The Defendants sought substantial costs having bested their formal settlement offers. The Court noted a more appropriate result would be to award the Plaintiff costs up to the date of the second formal offer and to have the parties bear their own costs thereafter. While such an order still has significant financial consequences for the Plaintiff it is far less sever than ordering payment of the Defendant’s costs. In reaching this decision Mr.Justice Saunders provided the following reasons:
 On the whole, I do not consider either the First or the Second Offer as having reflected, objectively speaking, a genuine attempt at compromise. I find them to hae been more reflective of what the Applicants could reasonably have hoped to achieve if all or substantially all of the issues were resolved in their favour. I am not dissuaded from taking this view by the fact that the jury awarded even a lesser amount; I do not think it is unfair to counsel or to the jury for me to say that the jury’s decision was considerably less than what reasonably prudent counsel would have regarded as a “win” for the defence. I cannot find that either offer ought reasonably to have been accepted by the plaintiff.

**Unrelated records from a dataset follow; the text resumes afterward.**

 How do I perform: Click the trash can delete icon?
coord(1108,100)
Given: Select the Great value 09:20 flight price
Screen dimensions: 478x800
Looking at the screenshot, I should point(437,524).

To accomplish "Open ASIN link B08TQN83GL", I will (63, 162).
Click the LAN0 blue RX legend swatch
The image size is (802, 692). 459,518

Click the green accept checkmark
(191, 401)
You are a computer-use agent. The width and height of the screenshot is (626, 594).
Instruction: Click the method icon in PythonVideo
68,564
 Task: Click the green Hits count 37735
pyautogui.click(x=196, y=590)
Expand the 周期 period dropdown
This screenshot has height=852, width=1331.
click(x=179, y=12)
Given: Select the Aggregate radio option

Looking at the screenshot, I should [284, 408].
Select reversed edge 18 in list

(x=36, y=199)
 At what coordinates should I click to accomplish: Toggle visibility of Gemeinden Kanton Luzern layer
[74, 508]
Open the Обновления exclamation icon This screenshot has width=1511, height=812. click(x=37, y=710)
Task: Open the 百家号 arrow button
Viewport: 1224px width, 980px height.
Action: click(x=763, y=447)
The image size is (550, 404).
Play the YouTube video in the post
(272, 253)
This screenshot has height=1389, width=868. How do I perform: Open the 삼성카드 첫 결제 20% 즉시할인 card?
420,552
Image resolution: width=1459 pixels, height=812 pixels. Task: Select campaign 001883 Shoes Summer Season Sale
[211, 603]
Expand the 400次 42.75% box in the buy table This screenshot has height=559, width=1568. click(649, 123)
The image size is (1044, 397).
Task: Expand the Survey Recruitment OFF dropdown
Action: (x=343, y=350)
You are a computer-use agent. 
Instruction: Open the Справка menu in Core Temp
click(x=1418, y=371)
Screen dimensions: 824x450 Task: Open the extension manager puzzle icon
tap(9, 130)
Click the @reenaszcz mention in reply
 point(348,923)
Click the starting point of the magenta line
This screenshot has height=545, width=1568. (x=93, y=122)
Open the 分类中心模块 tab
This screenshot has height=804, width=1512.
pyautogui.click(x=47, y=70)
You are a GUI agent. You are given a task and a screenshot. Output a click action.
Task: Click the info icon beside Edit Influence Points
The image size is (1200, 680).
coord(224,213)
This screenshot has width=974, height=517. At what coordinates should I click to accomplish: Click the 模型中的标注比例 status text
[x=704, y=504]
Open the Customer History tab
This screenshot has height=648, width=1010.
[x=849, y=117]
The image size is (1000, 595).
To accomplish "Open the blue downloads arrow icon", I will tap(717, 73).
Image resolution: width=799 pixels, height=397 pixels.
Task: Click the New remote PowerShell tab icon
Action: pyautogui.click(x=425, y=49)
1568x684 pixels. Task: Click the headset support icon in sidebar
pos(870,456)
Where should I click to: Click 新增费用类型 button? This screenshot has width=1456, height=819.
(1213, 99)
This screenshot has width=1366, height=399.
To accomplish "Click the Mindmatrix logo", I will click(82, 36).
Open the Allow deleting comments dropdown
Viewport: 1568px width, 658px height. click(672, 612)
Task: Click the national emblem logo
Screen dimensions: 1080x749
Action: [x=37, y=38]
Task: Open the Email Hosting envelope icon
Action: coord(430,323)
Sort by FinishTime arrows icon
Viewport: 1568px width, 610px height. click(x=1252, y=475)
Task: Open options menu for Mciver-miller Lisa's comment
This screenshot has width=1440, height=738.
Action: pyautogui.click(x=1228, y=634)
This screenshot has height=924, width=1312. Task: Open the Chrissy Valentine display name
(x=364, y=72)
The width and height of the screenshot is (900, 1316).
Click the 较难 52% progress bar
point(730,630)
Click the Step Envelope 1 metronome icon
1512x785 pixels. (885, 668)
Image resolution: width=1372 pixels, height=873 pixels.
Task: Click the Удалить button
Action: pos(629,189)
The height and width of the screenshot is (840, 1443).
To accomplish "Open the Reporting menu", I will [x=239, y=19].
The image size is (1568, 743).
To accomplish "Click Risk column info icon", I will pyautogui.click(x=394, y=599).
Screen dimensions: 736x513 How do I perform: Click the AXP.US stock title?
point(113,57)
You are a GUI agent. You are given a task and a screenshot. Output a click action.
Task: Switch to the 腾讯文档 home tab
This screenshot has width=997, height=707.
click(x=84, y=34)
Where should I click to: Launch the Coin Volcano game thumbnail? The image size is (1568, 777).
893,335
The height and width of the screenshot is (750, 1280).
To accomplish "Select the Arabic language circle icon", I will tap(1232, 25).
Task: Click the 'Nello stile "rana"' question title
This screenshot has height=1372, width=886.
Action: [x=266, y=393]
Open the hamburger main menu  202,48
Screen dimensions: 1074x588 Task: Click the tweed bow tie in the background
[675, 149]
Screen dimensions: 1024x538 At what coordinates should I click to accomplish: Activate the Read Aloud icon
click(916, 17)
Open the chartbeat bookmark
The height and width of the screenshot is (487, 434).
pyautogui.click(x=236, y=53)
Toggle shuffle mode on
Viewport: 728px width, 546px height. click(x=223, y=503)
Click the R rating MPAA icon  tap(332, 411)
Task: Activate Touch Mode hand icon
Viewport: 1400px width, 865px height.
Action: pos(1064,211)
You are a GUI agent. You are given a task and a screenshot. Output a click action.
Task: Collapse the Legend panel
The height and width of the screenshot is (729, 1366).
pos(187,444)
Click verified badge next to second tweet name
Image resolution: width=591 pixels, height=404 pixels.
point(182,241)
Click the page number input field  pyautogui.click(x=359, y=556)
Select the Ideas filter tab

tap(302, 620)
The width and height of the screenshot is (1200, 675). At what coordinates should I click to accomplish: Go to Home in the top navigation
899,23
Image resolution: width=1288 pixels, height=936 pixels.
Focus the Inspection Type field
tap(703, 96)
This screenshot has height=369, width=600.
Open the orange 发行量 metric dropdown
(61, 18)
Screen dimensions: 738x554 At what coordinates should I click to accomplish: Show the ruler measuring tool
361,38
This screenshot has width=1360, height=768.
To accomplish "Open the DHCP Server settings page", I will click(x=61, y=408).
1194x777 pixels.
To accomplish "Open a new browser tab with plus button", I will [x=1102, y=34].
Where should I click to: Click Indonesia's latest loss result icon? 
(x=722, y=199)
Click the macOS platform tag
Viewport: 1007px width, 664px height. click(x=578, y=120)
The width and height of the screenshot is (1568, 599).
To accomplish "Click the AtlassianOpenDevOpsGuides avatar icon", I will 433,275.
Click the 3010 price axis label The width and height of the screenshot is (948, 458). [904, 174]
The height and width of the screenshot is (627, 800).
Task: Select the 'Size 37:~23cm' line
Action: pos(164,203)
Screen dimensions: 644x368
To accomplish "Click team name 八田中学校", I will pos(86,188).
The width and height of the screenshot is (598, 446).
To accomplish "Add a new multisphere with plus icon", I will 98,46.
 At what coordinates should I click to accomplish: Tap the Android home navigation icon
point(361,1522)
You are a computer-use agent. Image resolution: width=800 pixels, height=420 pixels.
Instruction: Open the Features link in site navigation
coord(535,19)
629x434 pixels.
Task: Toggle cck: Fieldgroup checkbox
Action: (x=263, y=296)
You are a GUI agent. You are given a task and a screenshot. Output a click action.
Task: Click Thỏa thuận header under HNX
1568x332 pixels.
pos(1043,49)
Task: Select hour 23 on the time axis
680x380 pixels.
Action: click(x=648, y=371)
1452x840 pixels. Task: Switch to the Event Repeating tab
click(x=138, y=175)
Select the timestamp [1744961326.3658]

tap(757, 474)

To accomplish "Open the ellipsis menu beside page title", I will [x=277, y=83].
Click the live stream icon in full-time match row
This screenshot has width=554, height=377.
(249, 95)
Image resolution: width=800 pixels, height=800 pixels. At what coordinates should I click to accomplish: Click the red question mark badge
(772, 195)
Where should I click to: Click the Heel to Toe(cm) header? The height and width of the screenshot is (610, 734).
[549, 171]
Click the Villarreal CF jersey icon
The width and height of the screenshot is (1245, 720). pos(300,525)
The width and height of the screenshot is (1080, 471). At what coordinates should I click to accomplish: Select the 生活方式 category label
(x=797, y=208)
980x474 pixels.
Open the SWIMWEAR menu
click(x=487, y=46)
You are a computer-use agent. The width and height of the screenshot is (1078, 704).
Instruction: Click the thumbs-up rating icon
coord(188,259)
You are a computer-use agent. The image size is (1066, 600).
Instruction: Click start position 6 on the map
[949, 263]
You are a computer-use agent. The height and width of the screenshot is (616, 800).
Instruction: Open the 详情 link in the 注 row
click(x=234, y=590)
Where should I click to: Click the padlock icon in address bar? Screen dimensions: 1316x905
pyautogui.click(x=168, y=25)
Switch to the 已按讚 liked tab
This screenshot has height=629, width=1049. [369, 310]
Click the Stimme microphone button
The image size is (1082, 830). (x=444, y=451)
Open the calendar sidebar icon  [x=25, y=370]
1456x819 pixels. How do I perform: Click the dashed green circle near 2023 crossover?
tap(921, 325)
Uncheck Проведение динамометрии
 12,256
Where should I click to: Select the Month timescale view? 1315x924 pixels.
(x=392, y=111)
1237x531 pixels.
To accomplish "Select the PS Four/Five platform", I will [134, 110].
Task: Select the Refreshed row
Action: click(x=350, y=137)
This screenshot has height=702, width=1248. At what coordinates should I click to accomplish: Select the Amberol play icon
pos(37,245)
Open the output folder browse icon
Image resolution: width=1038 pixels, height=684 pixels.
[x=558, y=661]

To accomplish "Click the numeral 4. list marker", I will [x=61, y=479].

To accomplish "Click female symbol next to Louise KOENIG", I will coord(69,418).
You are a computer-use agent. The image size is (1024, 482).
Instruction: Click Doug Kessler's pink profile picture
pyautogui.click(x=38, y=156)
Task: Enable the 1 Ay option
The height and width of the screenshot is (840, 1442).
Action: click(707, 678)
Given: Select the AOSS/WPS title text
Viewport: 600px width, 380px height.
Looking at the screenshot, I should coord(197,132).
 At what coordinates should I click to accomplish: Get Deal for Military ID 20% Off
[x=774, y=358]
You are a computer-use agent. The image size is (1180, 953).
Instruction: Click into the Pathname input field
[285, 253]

 As Goepel J. stated in Ward, that is the beginning, not the end of the analysis. The most basic principle underpinning the Rules relating to costs is that costs of a proceeding are to be awarded to the successful party (R. 14-1(9)). This expectation is intended to promote sensible conduct throughout court proceeding; it exists notwithstanding the broad judicial discretion to depart from the principle, which is generously built into the Rules.
 In this case, the jury found that the plaintiff had successfully proven some damage. But for the offers to settle, he would be entitled to his costs. Having regard to the factors set out in Rule 9-1(6), including giving some weight to the plaintiff’s financial circumstances, I do not find that the offers were so substantial that the Applicants ought to be entitled to any indemnification against their own costs. The plaintiff’s position was not completely lacking in merit. It was not frivolous. However, the fact that the settlement offers exceeded the judgment amount cannot be ignored. The Applicants were forced to incur the expense of a trial which they were willing to avoid by paying the plaintiff a not insubstantial sum, a sum which ended up being considerably greater than the damages the plaintiff was judged to be entitled to. It would be unfair to require the Applicants to indemnify the plaintiff for the costs of advancing a claim that was ultimately judged to be greatly overvalued.
 I find that the plaintiff is entitled to his costs up to the date of delivery of the Second Offer. The parties will bear their own costs thereafter.